The problem statement:
There are n people standing in a circle waiting to be executed. The counting out begins at some point in the circle and proceeds around the circle in a fixed direction. In each step, a certain number of people are skipped and the next person is executed. The elimination proceeds around the circle (which is becoming smaller and smaller as the executed people are removed), until only the last person remains, who is given freedom. Given the total number of persons n and a number k which indicates that k-1 persons are skipped and kth person is killed in circle. The task is to choose the place in the initial circle so that you are the last one remaining and so survive.
Josephus Problem Solution Using Circular Linked List in C :
#include<stdio.h>
#include<stdlib.h>
struct node
{
int num;
struct node *next;
};
struct node *head=NULL;
void create();
void display();
int survivor(int);
int main()

[ITEMS]:
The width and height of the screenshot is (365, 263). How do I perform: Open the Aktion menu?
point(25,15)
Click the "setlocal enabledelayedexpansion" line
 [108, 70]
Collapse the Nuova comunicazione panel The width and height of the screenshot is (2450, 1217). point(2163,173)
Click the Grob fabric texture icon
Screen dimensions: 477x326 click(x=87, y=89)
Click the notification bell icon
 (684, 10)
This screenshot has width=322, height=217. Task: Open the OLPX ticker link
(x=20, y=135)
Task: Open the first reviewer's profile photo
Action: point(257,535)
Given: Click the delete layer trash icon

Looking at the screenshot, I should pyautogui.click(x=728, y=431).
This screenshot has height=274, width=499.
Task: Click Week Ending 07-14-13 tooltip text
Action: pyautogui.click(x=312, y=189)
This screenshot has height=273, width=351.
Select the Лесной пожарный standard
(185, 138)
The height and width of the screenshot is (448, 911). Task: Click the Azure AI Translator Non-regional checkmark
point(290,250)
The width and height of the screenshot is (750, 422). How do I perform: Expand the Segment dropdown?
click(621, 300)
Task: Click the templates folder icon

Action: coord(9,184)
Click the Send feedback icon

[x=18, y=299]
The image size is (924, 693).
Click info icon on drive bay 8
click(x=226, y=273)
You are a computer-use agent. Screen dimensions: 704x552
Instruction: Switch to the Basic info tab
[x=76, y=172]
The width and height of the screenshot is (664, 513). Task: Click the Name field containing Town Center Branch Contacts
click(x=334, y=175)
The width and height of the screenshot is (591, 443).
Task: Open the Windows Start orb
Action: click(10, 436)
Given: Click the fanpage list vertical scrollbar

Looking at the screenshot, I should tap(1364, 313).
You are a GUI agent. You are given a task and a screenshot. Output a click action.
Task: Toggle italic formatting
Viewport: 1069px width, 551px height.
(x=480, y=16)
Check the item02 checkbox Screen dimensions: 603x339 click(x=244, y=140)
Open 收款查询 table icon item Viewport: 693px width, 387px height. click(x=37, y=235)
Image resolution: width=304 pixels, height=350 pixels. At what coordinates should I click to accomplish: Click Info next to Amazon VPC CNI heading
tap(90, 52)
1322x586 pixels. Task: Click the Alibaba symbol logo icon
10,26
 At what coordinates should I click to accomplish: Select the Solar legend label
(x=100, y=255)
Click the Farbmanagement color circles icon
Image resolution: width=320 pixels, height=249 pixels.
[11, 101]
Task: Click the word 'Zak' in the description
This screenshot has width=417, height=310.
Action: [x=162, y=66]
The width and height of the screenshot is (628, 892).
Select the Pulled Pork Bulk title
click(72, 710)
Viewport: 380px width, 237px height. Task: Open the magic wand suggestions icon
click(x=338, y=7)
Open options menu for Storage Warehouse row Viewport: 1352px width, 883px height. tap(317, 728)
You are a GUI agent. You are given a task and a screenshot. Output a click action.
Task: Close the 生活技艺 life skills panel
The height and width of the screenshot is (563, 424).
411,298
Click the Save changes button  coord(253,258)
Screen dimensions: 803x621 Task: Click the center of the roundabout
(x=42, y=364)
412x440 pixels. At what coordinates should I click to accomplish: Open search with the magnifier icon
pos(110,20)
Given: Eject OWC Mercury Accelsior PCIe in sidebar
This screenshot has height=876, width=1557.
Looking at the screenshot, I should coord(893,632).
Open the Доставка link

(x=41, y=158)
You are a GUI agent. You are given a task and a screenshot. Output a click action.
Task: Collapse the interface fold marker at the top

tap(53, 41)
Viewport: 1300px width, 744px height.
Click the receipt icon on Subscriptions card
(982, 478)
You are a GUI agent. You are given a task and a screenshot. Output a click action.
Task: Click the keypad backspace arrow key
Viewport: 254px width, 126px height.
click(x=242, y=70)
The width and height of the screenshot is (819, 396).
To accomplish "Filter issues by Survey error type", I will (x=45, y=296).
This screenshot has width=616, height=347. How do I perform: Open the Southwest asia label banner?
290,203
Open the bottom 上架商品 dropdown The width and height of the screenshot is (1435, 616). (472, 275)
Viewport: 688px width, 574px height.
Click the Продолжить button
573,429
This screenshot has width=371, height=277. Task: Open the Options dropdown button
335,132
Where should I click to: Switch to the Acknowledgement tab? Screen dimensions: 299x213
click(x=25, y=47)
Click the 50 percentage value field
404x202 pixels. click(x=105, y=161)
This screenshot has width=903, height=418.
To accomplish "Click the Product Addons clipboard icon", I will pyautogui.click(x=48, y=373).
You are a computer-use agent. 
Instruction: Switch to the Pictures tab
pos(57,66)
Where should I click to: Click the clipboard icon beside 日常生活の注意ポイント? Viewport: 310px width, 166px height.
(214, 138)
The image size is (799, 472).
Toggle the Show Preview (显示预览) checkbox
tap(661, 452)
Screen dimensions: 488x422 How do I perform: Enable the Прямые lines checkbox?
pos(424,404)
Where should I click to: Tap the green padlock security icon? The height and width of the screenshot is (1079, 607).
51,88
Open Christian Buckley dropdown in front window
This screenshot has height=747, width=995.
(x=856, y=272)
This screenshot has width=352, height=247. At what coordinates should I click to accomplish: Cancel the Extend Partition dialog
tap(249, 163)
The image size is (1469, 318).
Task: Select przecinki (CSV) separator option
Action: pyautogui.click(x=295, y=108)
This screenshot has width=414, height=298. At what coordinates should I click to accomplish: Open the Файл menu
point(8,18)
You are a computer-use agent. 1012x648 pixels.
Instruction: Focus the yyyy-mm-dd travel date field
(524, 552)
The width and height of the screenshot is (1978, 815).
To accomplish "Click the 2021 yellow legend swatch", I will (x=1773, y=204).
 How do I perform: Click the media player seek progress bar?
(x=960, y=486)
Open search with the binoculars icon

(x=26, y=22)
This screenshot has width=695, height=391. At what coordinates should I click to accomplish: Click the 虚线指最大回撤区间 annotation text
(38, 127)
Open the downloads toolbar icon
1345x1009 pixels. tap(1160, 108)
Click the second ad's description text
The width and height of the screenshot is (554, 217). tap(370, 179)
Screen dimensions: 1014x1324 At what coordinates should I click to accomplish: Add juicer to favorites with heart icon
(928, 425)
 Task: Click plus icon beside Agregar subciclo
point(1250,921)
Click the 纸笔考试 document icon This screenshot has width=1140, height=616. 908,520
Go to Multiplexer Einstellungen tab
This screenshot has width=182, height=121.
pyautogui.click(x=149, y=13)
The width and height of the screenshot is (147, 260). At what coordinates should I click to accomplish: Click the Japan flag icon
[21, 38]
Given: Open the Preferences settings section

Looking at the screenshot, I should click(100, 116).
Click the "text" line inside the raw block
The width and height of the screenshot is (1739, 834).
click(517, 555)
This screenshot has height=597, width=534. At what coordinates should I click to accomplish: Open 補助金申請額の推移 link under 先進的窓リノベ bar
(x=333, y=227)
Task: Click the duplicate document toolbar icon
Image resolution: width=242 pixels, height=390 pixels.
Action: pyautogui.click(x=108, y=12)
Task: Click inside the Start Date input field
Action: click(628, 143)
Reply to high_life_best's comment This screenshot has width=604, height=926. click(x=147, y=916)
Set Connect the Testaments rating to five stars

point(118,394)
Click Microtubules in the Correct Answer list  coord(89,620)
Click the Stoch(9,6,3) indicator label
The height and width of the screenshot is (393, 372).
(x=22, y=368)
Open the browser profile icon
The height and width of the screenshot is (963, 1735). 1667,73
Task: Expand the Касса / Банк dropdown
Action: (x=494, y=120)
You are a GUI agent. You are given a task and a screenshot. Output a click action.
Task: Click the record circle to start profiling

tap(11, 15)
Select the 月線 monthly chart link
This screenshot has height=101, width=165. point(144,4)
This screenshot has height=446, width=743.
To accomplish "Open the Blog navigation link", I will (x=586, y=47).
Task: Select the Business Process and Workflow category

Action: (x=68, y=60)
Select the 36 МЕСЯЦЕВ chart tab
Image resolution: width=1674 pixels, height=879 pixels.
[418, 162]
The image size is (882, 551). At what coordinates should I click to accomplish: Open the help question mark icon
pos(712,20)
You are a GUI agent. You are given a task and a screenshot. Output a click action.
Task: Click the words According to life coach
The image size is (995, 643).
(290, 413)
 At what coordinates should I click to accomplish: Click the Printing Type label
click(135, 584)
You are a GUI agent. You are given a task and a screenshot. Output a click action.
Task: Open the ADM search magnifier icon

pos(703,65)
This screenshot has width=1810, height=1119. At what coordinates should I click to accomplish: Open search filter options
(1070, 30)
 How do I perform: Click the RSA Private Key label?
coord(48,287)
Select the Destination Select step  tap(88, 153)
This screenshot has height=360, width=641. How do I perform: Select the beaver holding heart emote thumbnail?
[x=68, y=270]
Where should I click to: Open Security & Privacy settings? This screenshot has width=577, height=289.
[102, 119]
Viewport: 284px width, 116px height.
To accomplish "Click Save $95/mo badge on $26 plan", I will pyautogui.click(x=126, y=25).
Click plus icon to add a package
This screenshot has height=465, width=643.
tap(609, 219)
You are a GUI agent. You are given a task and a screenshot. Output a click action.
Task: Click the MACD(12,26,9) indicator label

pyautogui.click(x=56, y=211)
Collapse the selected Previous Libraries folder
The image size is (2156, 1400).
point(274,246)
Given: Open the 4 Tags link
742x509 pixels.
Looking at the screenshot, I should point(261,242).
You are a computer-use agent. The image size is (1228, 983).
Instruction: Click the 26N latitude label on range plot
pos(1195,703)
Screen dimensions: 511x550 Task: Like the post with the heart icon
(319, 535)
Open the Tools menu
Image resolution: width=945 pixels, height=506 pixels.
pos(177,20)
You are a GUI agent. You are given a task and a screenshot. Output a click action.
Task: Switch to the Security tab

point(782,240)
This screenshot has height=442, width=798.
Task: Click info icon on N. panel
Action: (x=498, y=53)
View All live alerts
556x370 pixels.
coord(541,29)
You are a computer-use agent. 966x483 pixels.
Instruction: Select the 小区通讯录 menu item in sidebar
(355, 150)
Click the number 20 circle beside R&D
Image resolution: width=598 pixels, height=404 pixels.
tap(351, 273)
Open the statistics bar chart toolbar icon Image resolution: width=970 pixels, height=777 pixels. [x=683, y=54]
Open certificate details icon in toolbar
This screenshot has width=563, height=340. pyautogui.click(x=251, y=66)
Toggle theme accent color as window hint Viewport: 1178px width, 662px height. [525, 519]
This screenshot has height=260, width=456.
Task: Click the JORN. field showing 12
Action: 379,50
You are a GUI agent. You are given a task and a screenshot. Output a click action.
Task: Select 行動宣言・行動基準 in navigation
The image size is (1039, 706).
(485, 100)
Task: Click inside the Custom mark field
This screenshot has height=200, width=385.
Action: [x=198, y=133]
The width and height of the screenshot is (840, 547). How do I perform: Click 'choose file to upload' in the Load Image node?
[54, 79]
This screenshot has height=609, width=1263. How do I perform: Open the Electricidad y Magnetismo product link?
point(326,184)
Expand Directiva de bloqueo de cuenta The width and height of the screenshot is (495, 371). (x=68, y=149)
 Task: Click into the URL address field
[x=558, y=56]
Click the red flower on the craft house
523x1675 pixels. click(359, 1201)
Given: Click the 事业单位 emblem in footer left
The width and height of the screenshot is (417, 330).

[WRITTEN TASK]:
What data structure does the C solution in the Josephus problem text use? The records play no part in the task.

[RESULT FOR THIS EXERCISE]:
A circular linked list.